Document ::
Such was the bucolic context in which we lived when my father took me to the Monne of the Cauterets.
I do not remember his proposal to climb there. Proposal, a great word. Decision would be a word better suited. One did not discuss much with my father. And then, well, perhaps I would find interesting things there. Why not go ?
I held fast to taking my hazelwood stick like all shepherds of the valley, great or small. It was, besides, a handmade present from Josette's older brother (8 - 9 years old) and, consequently, indispensable for climbing the mountain, this mountain. This story of this stick will continue, as we will see later on.
The ascension of the Monne from Cauterets can be considered serieuse due to its 1800 meters in height. A good test of endurance in any case. Higher than the Viscos !
We left early on a sunny day and passed the forests rapidly (I still see myself jogging behind my father in the tree shadows dotted by light and proudly holding my stick), to climb the great slopes converging on a rocky and steep summit. In my memory, it passed fairly quickly, without problem, though I felt a little annoyance at not being with my friends, to never talk, and to always walk without ever stopping, in an environment that seemed fairly ordinary to my eyes. And without even understanding why we were there. My father had not even encouraged me (nor had he lied !) in telling me that there was an ice cream vendor up there. But what is the motivation for a child of six years ? It is doubtless not very important. The child walks and garners no memory.

Actions to take ::
1. In the passage about climbing the Monne, who made the hazelwood stick the narrator took along?
2. Return, word for word, the part of the passage about climbing the Monne that opens with the words containing "I held fast" and closes with "see later on.".

Dataset records ::
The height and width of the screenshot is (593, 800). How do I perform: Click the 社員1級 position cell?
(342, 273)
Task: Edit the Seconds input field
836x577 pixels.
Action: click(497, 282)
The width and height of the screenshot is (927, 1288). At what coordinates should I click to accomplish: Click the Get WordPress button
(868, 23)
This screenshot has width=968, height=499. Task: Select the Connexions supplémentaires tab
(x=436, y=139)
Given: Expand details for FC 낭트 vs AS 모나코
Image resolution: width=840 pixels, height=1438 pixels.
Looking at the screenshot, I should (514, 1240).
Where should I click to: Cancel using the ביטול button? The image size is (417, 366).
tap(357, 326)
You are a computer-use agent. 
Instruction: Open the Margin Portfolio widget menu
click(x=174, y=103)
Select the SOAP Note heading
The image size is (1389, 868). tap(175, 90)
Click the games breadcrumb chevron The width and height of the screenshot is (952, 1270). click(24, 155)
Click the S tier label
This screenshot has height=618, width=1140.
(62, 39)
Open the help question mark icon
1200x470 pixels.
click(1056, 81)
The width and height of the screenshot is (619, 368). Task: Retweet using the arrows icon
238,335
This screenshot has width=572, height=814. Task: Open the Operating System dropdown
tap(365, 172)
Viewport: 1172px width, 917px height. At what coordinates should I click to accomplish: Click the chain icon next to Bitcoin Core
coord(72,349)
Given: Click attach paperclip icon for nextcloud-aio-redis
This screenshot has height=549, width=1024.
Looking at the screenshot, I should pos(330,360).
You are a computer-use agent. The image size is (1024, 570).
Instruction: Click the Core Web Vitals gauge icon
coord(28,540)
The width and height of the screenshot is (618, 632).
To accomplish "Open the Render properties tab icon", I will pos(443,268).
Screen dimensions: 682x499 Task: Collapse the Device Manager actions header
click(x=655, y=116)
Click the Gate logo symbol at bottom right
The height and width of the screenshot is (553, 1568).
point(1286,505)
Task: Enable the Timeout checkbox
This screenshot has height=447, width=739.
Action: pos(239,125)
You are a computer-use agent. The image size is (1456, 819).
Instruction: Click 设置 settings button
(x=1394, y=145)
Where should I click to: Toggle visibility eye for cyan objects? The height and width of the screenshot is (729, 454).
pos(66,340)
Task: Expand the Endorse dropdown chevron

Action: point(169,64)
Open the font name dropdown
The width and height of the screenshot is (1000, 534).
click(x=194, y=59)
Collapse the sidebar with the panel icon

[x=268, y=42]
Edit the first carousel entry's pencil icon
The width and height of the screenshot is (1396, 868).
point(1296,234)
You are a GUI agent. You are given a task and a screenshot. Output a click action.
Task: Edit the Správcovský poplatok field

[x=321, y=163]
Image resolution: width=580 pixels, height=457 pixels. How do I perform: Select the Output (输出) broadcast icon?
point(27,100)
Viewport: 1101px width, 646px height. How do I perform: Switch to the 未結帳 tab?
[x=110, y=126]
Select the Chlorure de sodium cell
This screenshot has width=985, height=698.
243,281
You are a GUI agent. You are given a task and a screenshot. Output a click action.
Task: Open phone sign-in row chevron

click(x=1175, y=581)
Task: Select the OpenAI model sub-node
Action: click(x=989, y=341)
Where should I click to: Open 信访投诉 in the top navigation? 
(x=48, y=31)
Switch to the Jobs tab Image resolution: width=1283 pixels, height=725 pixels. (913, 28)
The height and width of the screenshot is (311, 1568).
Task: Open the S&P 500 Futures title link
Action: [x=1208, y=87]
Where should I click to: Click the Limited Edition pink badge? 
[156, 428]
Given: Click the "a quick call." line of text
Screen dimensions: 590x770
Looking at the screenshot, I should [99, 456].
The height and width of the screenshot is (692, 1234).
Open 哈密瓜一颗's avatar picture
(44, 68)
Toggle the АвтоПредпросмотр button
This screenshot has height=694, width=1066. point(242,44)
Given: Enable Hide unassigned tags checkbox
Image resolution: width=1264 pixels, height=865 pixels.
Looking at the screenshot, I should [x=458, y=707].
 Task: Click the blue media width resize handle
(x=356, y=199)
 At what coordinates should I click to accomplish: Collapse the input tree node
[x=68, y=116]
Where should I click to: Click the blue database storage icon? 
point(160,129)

Responses in order ::
1. Josette's older brother made it by hand.

2.
I held fast to taking my hazelwood stick like all shepherds of the valley, great or small. It was, besides, a handmade present from Josette's older brother (8 - 9 years old) and, consequently, indispensable for climbing the mountain, this mountain. This story of this stick will continue, as we will see later on.